To date, we have not had a single complaint about this process. We did this in an incremental fashion -- starting with a subset of about 30 people to move first. Once we ironed out the kinks, we opened it up to our technology departments which was about 140 people. We then expanded our account confirmation system to allow users an opportunity to opt-in. Since we made the opt-in available (2008/05/14), about 300 people have signed up and migrated their account. We've received a lot of praise from our users -- both from a user experience during the migration / confirmation process, as well as excitement to use a high quality product like Zimbra.

All in all we're extremely happy with our decision to go to Zimbra. Once mail has been completely migrated, we intend to migrate all of our calendar data from Oracle Calendar into Zimbra (see Oracle Calendar to Zimbra pain) which if you read the post can see we're dealing with a culture shock more than any technical challenges.

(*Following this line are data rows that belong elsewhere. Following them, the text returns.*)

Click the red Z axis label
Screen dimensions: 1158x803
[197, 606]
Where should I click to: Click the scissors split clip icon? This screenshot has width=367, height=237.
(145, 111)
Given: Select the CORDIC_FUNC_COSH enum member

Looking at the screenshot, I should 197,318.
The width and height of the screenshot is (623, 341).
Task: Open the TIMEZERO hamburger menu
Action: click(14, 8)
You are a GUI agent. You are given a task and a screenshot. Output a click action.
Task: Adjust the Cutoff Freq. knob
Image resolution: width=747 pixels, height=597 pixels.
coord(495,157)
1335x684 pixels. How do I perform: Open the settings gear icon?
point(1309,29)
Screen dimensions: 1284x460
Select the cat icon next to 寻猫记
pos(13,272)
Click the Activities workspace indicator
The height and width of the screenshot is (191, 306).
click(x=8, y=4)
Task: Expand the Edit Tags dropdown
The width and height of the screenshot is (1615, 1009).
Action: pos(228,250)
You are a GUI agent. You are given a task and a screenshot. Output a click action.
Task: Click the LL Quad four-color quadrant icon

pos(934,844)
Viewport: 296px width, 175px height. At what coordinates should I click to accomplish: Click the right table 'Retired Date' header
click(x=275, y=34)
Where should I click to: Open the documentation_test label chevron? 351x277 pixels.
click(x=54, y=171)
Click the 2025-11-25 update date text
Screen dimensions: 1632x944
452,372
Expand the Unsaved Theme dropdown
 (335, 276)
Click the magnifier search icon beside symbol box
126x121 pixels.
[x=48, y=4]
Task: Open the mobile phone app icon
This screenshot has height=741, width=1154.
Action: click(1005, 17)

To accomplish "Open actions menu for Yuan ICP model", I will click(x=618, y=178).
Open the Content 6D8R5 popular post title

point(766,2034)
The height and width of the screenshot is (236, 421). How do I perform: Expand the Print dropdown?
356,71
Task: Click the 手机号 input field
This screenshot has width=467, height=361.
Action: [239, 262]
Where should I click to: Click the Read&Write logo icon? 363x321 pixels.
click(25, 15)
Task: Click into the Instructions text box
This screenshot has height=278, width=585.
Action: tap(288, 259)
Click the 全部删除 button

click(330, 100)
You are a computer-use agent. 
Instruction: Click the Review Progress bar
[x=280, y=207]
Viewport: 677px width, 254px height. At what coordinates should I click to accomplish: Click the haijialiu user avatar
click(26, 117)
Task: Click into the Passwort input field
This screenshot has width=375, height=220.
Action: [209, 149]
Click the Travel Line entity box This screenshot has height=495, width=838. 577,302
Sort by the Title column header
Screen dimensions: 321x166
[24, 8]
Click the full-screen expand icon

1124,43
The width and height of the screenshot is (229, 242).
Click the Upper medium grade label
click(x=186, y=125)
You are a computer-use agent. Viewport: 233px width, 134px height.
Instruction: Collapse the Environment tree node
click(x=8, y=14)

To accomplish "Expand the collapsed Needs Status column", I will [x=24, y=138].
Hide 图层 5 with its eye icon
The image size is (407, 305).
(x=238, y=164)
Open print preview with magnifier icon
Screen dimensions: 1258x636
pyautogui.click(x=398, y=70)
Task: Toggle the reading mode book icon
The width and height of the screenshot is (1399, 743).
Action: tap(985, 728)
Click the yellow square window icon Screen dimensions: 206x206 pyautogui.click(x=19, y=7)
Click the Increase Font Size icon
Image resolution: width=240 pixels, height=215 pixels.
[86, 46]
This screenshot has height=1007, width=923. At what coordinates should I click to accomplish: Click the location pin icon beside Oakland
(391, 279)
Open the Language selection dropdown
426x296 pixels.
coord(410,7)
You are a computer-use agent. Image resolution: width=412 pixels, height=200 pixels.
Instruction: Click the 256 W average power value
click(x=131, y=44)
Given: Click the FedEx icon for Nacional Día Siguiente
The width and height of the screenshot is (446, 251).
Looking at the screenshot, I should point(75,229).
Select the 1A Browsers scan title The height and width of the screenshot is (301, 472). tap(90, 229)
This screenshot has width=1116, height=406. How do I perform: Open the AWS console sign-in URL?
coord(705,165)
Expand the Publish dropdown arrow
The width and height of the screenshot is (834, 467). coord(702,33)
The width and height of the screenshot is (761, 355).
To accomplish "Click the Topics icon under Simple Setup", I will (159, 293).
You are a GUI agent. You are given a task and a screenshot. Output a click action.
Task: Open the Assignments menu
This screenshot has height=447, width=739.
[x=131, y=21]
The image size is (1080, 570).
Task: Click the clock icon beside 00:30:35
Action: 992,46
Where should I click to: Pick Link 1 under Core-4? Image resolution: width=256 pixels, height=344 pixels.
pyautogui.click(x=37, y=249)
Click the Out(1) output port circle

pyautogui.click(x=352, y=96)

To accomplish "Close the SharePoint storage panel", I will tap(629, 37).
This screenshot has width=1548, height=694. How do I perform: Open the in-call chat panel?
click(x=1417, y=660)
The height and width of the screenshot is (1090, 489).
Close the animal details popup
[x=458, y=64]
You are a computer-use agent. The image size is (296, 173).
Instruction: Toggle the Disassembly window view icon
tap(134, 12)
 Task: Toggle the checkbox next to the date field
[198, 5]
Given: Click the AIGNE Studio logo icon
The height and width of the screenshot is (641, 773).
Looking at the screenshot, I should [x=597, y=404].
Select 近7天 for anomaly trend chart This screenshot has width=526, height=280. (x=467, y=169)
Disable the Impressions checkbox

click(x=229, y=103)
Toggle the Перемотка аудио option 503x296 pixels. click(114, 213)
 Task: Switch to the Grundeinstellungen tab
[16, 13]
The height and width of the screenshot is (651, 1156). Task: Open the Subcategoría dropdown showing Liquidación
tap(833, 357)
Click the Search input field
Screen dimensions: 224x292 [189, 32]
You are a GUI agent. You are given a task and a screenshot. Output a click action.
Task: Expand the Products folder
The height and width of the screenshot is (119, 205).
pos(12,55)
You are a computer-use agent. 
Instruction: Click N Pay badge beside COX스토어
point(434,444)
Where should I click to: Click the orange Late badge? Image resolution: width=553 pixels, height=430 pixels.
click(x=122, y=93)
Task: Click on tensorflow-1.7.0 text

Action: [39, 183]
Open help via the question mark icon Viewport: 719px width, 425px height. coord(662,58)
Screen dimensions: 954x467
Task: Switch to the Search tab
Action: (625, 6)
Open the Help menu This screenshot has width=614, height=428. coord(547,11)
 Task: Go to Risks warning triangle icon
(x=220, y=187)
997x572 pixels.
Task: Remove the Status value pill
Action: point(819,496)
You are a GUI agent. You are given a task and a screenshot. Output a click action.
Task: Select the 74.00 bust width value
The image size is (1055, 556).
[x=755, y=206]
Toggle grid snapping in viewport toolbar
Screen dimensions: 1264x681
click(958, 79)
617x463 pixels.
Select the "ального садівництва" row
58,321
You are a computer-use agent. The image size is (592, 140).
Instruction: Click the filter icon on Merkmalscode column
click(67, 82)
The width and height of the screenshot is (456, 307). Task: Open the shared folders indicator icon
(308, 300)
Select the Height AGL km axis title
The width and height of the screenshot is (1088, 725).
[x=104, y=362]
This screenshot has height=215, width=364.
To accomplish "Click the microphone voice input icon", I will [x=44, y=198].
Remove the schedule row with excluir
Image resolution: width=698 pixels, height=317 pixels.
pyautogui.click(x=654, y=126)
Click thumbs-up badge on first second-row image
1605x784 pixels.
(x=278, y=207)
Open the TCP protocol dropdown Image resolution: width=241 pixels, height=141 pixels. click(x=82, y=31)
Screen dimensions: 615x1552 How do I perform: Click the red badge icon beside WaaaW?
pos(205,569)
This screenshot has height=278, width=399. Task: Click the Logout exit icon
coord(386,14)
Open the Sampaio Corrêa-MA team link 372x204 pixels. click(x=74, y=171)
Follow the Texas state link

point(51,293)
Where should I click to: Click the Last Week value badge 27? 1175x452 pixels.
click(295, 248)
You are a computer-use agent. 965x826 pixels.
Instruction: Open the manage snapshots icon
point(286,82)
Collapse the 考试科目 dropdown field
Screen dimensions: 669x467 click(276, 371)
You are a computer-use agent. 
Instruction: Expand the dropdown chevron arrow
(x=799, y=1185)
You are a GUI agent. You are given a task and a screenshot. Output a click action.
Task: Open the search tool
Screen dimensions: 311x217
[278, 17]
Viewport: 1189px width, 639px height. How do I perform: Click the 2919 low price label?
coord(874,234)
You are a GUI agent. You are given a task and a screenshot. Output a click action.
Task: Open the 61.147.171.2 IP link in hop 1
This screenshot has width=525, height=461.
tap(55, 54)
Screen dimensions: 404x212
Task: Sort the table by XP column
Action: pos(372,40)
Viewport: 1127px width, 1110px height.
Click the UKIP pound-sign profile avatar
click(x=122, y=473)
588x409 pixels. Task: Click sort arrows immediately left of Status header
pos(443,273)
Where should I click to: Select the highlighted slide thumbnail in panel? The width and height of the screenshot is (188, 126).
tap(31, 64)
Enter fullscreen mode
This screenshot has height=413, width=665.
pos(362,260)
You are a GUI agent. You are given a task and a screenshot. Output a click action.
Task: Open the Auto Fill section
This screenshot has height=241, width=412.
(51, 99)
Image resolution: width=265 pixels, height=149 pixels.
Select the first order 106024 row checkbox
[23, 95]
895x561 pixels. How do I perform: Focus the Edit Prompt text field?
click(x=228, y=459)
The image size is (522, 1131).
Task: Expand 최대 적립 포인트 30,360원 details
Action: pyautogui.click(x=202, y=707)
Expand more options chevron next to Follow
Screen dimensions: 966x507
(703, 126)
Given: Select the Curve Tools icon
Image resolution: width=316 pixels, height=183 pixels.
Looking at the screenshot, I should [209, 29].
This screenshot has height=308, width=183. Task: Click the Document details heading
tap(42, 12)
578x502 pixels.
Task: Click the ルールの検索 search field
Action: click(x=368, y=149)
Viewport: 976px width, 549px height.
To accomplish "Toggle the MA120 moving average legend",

I'll be happy to keep you updated once we start the campus migration (scheduled to start 2008/07/07) and let you know the end result.

[mcgreen]

Many thanks for your excellent reply. Please do keep us posted on your progress, and we will do the same. Thanks again.

[phoenix]

Welcome to the forums.

This bug I believe has been fixed, though I can't say for sure: Bug 24153

You're correct, it has been fixed and should be included in the upcoming release 5.0.7

[Klug]

- The zimbra-web farm consists of the 4 mail stores, with probes on ports 80 and 443
.../...
If the probe fails, a server is immediately 'out of service'

There's something I don't understand here : are you telling us you're achieving load-balancing with ZCS?

AFAIK, this is not possible : one user account is attached to a single mailstore server.
If you pull one mailstore server out, the users running on this server won't have any more access to his account...

[su_A_ve]

Wow - we have upwards of 11K accounts and are only using 2 boxes

In any case, I agree, I don't see what is the benefit of the load balancer. Once a connection is made, it will be redirected to the mailstore. If it's via imap, then it would hit the proxy, which would hit the mailstore anyway. I could see some benefits here, but definetly not for the web interface...

My .02...

[jwtadmin]

The benefit in this case is high availability with low overhead. In this config each mailstore can answer for the web requests and do their redirects. This lowers the overall stress on a single mailstore acting as the redirector. It does work because the mail store will redirect the request to the correct server. In our case 1 out of 4 requests will hit the users actuall mailstore.

As far as IMAP proxy this has great bebefit as it removes the proxy as another single point of failure.

Yes you still have the mailstores as single points of failure, but by adding additional mailstores you spread the risk across your cluster. In our case we would only affect 1/4 of our population if we had a failure on a mailstore. For me this is a lot better that a complete or 50% failure.

Also given that this on a Xen infrastructure we can afford to deploy this like it is as adding additional VM's is a LOT less work than adding physical HW. Plus we remove HW as a point of contention if there is maintainance or physical issues with the HW.

This is our approach to this and our millage may vary, we have been called crazy for doing this and perhaps we are, but so far so good.